### Task
Please list all lines of the material below in which the string "sidebar" occurs.

### Data shown
*** Block opens ***
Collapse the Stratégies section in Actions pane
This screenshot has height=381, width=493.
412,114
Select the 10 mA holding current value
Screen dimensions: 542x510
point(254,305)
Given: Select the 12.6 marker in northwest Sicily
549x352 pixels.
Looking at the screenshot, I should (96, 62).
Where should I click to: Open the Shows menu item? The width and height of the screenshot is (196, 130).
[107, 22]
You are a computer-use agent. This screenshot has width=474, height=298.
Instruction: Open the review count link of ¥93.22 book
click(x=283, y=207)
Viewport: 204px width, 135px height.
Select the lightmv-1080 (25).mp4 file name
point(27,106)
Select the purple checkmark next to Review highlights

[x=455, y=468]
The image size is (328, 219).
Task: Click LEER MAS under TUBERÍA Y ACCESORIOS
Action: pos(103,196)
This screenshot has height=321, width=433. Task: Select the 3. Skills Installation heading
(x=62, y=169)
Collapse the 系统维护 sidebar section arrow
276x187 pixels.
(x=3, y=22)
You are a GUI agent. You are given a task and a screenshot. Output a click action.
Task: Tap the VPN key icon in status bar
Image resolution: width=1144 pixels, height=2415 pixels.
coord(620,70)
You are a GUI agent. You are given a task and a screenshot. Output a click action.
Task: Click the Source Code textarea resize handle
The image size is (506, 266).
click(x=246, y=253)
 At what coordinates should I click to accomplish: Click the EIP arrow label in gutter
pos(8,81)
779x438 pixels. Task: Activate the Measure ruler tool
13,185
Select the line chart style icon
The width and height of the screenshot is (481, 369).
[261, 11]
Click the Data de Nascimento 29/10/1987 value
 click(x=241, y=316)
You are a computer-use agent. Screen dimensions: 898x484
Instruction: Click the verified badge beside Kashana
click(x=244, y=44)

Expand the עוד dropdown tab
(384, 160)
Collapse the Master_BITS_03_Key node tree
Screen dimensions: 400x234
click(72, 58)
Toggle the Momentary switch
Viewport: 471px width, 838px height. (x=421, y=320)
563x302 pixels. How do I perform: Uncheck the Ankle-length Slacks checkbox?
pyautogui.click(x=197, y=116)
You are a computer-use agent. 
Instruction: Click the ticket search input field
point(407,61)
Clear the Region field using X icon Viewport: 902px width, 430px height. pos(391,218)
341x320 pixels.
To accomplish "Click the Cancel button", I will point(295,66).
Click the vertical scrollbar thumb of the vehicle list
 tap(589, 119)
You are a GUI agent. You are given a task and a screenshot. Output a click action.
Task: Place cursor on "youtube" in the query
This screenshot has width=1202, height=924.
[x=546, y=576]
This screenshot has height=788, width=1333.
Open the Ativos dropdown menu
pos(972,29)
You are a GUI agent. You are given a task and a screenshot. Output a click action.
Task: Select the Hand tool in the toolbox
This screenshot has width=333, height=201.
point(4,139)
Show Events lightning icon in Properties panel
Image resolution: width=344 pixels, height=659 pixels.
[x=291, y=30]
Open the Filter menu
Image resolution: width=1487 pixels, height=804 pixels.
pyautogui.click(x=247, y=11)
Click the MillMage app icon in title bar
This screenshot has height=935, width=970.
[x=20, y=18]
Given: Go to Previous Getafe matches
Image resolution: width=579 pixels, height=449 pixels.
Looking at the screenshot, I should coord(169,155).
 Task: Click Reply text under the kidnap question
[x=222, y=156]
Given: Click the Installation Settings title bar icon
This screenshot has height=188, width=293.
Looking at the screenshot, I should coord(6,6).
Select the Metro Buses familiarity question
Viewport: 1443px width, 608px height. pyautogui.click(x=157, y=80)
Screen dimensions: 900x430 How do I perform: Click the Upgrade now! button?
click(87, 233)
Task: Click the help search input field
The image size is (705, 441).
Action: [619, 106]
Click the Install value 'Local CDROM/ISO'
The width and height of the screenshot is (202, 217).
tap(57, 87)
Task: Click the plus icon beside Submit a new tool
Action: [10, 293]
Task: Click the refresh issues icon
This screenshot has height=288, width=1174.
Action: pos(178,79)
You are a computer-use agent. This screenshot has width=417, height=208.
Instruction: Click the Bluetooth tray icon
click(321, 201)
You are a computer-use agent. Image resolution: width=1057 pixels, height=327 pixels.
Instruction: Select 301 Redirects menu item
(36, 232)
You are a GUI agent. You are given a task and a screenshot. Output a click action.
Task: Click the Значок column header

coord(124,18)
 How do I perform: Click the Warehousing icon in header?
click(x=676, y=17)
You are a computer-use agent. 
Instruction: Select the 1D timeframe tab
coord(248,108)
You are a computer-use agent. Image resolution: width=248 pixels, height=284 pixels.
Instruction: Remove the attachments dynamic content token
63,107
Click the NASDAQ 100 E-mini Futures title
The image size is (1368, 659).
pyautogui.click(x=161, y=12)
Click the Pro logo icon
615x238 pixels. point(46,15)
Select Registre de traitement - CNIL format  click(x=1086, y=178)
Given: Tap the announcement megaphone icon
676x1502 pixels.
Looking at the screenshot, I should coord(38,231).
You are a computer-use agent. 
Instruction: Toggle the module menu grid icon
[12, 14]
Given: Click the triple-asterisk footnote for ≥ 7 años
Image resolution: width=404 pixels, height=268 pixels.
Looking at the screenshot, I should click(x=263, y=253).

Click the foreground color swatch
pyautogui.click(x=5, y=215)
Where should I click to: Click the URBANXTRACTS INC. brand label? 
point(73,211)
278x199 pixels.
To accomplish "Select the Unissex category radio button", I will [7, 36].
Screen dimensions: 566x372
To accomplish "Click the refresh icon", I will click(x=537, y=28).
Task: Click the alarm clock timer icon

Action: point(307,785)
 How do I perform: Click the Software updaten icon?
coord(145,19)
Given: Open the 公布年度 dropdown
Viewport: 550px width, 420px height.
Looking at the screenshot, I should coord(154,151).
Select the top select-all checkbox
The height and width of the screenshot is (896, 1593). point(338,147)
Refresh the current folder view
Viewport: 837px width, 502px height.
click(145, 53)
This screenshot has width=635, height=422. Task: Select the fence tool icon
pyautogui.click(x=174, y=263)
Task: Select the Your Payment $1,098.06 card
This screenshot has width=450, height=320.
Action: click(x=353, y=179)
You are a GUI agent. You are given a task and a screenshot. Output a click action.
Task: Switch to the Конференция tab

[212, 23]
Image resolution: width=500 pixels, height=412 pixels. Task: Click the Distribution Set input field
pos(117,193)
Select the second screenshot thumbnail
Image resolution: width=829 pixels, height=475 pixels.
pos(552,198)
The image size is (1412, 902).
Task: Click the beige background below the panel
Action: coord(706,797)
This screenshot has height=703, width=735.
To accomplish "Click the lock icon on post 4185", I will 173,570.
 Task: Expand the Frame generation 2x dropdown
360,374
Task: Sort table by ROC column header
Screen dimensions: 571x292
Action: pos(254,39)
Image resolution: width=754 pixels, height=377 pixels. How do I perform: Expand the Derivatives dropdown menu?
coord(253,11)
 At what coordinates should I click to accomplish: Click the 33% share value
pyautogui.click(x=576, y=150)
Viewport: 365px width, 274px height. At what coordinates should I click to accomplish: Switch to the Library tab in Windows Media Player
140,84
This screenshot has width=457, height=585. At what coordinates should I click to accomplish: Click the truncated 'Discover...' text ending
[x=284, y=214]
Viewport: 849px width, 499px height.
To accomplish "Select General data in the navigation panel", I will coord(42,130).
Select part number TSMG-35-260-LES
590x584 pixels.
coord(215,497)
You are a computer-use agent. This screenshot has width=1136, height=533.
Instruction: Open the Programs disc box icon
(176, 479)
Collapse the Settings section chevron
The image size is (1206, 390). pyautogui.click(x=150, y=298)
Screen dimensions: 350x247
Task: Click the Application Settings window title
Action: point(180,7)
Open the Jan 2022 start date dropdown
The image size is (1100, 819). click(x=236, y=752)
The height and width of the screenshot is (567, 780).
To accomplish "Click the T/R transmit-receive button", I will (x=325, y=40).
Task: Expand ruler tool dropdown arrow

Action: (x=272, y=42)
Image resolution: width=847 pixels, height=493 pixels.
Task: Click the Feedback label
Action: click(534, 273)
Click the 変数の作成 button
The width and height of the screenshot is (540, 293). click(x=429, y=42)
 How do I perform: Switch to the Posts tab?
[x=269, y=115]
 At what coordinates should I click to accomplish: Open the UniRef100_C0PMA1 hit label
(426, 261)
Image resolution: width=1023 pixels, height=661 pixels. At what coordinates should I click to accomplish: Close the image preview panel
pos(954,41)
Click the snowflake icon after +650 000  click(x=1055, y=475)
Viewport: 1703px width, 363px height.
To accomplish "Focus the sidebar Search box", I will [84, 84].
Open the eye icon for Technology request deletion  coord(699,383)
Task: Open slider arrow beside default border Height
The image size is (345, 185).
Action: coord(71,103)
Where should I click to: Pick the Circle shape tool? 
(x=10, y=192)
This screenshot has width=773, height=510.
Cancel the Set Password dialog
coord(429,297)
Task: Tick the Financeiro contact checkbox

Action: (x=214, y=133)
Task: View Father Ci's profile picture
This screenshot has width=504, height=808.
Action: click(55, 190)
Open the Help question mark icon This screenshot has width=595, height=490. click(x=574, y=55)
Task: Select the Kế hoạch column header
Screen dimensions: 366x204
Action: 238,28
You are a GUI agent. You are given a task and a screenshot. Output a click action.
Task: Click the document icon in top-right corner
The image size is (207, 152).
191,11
*** Block closes ***
### Result for this exercise
Collapse the 系统维护 sidebar section arrow
To accomplish "Focus the sidebar Search box", I will [84, 84].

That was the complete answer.